Assigned task: For the material below, return exactly the lines starting at the one holding "Instruction: Open the items per page dropdown" and ending at the one holding "Given: Tick the 广陵散 server checkbox", counting both as part of the range.

Material shown:
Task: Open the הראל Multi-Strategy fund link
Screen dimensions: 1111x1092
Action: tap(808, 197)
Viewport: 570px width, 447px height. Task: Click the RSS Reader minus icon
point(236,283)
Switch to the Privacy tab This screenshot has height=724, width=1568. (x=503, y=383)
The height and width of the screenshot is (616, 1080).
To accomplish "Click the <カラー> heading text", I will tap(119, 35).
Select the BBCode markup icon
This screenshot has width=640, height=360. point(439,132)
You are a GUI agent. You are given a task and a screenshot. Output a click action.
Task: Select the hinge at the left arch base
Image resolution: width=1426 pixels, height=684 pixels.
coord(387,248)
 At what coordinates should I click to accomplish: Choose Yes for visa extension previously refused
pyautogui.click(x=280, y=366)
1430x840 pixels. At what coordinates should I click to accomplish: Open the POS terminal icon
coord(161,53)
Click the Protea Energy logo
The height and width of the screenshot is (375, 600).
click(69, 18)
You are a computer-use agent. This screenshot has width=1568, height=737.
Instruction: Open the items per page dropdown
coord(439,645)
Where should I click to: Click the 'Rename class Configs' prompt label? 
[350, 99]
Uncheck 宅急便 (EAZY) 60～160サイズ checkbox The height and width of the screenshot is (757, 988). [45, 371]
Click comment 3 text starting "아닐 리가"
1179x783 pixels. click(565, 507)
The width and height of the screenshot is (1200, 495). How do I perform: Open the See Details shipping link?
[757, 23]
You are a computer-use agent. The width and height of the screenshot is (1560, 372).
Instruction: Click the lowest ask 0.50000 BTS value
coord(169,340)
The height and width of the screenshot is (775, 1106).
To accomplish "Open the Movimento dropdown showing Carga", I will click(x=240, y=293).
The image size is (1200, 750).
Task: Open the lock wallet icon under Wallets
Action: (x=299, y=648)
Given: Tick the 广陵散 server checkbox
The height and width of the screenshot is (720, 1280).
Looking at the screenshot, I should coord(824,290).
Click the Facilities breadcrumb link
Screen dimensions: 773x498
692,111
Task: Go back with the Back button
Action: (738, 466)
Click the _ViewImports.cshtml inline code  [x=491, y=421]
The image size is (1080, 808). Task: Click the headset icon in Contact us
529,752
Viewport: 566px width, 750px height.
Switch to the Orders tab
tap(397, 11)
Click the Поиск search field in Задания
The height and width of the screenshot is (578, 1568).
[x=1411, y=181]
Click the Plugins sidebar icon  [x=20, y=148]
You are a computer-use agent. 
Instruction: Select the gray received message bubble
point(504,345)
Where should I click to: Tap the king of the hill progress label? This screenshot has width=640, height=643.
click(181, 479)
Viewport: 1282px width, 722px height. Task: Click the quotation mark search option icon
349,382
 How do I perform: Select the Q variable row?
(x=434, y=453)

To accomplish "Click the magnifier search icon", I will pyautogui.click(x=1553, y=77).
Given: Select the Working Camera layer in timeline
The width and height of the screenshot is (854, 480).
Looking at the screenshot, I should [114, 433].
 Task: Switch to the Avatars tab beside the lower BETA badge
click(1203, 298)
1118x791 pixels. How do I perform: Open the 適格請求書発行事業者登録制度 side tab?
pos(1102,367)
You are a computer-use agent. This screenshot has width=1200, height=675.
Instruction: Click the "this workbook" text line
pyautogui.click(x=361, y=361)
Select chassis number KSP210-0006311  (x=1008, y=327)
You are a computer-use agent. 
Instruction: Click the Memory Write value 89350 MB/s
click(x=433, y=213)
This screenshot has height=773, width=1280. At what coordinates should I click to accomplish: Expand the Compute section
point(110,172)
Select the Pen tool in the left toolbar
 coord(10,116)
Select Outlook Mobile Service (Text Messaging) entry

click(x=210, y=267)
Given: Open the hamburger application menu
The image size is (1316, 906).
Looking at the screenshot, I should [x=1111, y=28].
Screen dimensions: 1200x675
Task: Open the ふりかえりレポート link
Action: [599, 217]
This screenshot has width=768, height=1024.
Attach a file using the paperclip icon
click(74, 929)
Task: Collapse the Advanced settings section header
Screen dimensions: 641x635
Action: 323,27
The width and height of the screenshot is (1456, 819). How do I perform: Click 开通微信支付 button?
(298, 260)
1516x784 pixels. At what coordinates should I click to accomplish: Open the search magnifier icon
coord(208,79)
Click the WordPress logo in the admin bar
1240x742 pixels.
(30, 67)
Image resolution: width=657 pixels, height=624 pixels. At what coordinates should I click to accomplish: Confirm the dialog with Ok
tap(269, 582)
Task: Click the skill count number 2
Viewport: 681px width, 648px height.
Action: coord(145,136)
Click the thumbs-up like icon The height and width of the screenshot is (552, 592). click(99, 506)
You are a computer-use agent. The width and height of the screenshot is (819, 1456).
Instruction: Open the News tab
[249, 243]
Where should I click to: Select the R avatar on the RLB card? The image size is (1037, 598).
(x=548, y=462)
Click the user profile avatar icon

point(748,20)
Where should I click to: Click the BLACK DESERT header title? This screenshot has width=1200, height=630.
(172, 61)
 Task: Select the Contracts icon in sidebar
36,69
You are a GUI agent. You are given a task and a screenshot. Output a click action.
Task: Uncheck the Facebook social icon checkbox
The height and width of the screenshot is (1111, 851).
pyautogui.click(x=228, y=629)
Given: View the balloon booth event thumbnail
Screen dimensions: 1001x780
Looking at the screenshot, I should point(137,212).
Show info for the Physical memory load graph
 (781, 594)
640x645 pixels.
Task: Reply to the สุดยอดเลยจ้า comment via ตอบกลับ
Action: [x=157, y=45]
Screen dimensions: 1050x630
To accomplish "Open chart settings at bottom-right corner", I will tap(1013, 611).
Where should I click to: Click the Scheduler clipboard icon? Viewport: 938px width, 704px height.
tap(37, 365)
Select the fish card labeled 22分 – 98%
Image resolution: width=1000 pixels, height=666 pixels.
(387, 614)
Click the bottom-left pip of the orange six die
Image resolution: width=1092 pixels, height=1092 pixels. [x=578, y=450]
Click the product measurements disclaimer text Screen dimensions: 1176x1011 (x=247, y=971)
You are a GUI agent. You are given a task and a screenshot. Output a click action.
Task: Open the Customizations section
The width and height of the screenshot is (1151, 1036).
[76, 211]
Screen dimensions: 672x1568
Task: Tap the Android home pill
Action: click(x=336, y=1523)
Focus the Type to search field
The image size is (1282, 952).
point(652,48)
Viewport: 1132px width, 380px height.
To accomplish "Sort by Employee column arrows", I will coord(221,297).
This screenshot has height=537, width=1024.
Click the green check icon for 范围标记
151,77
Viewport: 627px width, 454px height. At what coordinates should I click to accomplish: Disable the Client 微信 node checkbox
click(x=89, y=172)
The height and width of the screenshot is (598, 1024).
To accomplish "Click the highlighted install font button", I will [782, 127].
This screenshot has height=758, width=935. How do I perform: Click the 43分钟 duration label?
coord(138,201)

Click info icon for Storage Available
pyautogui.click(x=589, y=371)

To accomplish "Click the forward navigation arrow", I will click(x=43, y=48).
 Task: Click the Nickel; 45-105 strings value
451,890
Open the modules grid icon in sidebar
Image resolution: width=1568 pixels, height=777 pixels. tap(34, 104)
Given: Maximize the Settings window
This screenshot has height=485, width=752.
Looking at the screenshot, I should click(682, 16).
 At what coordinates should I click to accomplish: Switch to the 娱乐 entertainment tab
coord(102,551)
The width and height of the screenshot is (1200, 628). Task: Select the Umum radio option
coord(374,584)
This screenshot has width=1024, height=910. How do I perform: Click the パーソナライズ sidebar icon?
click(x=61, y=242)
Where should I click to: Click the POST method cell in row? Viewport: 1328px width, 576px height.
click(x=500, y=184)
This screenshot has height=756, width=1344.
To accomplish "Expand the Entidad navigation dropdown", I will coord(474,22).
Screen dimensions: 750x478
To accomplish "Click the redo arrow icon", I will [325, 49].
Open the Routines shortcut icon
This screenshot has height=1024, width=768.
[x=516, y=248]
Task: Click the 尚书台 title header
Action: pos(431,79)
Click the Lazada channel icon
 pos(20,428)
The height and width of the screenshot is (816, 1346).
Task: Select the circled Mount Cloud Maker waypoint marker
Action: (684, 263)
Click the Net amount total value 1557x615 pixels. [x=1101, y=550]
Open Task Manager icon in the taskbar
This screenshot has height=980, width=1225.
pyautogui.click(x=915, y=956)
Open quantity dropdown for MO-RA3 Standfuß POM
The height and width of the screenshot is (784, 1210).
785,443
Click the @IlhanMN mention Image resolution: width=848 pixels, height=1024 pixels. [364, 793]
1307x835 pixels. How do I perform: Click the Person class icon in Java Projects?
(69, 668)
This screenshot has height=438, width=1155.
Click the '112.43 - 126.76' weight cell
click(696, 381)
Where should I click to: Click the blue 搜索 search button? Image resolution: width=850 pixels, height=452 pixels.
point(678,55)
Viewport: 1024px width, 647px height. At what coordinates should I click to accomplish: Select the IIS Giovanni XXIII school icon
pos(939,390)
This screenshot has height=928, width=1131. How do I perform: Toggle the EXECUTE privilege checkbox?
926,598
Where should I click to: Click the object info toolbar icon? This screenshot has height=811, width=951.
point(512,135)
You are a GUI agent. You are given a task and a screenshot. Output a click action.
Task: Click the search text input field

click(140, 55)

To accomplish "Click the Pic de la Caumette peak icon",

Solution to this problem:
Instruction: Open the items per page dropdown
coord(439,645)
Where should I click to: Click the 'Rename class Configs' prompt label? 
[350, 99]
Uncheck 宅急便 (EAZY) 60～160サイズ checkbox The height and width of the screenshot is (757, 988). [45, 371]
Click comment 3 text starting "아닐 리가"
1179x783 pixels. click(565, 507)
The width and height of the screenshot is (1200, 495). How do I perform: Open the See Details shipping link?
[757, 23]
You are a computer-use agent. The width and height of the screenshot is (1560, 372).
Instruction: Click the lowest ask 0.50000 BTS value
coord(169,340)
The height and width of the screenshot is (775, 1106).
To accomplish "Open the Movimento dropdown showing Carga", I will click(x=240, y=293).
The image size is (1200, 750).
Task: Open the lock wallet icon under Wallets
Action: (x=299, y=648)
Given: Tick the 广陵散 server checkbox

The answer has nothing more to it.